The solving step is:

**First series: $$\sum a_{n} x^{n}$$**
The problem says `a_n` is 1 only when `n` is a perfect square (like 1, 4, 9, 16, because 1x1=1, 2x2=4, 3x3=9, 4x4=16, and so on). For all other `n`s, `a_n` is 0.
So, the series actually looks like this: `1 * x^1 + 0 * x^2 + 0 * x^3 + 1 * x^4 + 0 * x^5 + ...`
This means we're really adding up `x^1 + x^4 + x^9 + x^16 + ...` (all the `x^n` terms where `n` is a perfect square).

1. **What if `x` is a big number?** Let's imagine `x` is, say, 2.
Then the terms we're adding are:
`2^1 = 2`
`2^4 = 16`
`2^9 = 512`
`2^16 = 65,536`
Wow, these numbers get really, really big, super fast! If you keep adding bigger and bigger numbers, the sum will just grow infinitely large and never settle down to one specific total. So, the series "diverges" (doesn't converge).

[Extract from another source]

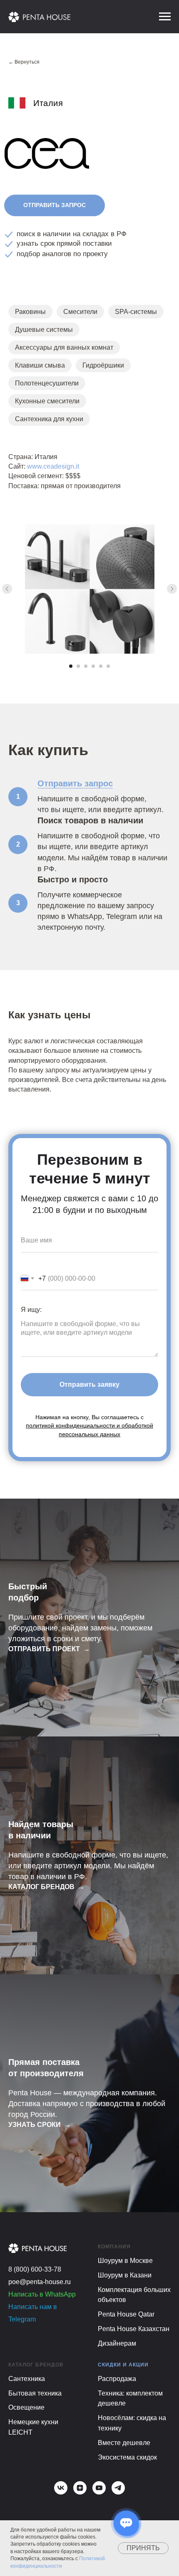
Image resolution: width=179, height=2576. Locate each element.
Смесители (80, 311)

2. **What if `x` is a small number?** Now let's imagine `x` is, say, 0.5 (or any number between -1 and 1).
Then the terms we're adding are:
`0.5^1 = 0.5`
`0.5^4 = 0.0625`
`0.5^9 = 0.001953125`
`0.5^16 = 0.0000152587890625`
See how these numbers get smaller and smaller, super tiny, super fast? When you add up numbers that get extremely small very quickly, the total usually "converges" (adds up to a specific, fixed number).

3. **What if `x` is exactly 1 or -1?**
If `x = 1`, the terms are `1^1=1`, `1^4=1`, `1^9=1`, etc. So you're adding `1 + 1 + 1 + ...`. This clearly keeps growing forever and doesn't settle down.
If `x = -1`, the terms are `(-1)^1=-1`, `(-1)^4=1`, `(-1)^9=-1`, etc. This sum `(-1) + 1 + (-1) + 1 + ...` also just bounces around and doesn't settle down.

So, it looks like this series only adds up to a nice, specific total when `x` is a number that's between -1 and 1 (but not including 1 or -1). This means the "radius of convergence" is 1.

**Second series: $$\sum b_{n} x^{n}$$**
This time, `b_n` is 1 only when `n` is a factorial (like 1! = 1, 2! = 2, 3! = 6, 4! = 24, 5! = 120, and so on). Otherwise, `b_n` is 0.
So, this series looks like: `x^1 + x^2 + x^6 + x^24 + x^120 + ...`

1. **What if `x` is a big number?** Let's use `x = 2` again.
The terms are:
`2^1 = 2`
`2^2 = 4`
`2^6 = 64`
`2^24 = 16,777,216`
Just like before, these numbers get humongous incredibly fast! If `x` is bigger than 1, the sum will diverge.

2. **What if `x` is a small number?** Let's use `x = 0.5` again.
The terms are:
`0.5^1 = 0.5`
`0.5^2 = 0.25`
`0.5^6 = 0.015625`
`0.5^24 = 0.000000059604644775390625`
These numbers also get incredibly, mind-bogglingly tiny super fast! If `x` is smaller than 1, the sum will converge.

3. **What if `x` is exactly 1 or -1?**
If `x = 1`, the terms are `1, 1, 1, ...`, which diverges. If `x = -1`, the terms are `(-1)^1=-1, (-1)^2=1, (-1)^6=1, (-1)^{24}=1`, etc. This sum also doesn't settle down.

Since the behavior is the same as the first series (converges for `x` between -1 and 1, diverges otherwise), the "radius of convergence" for this series is also 1.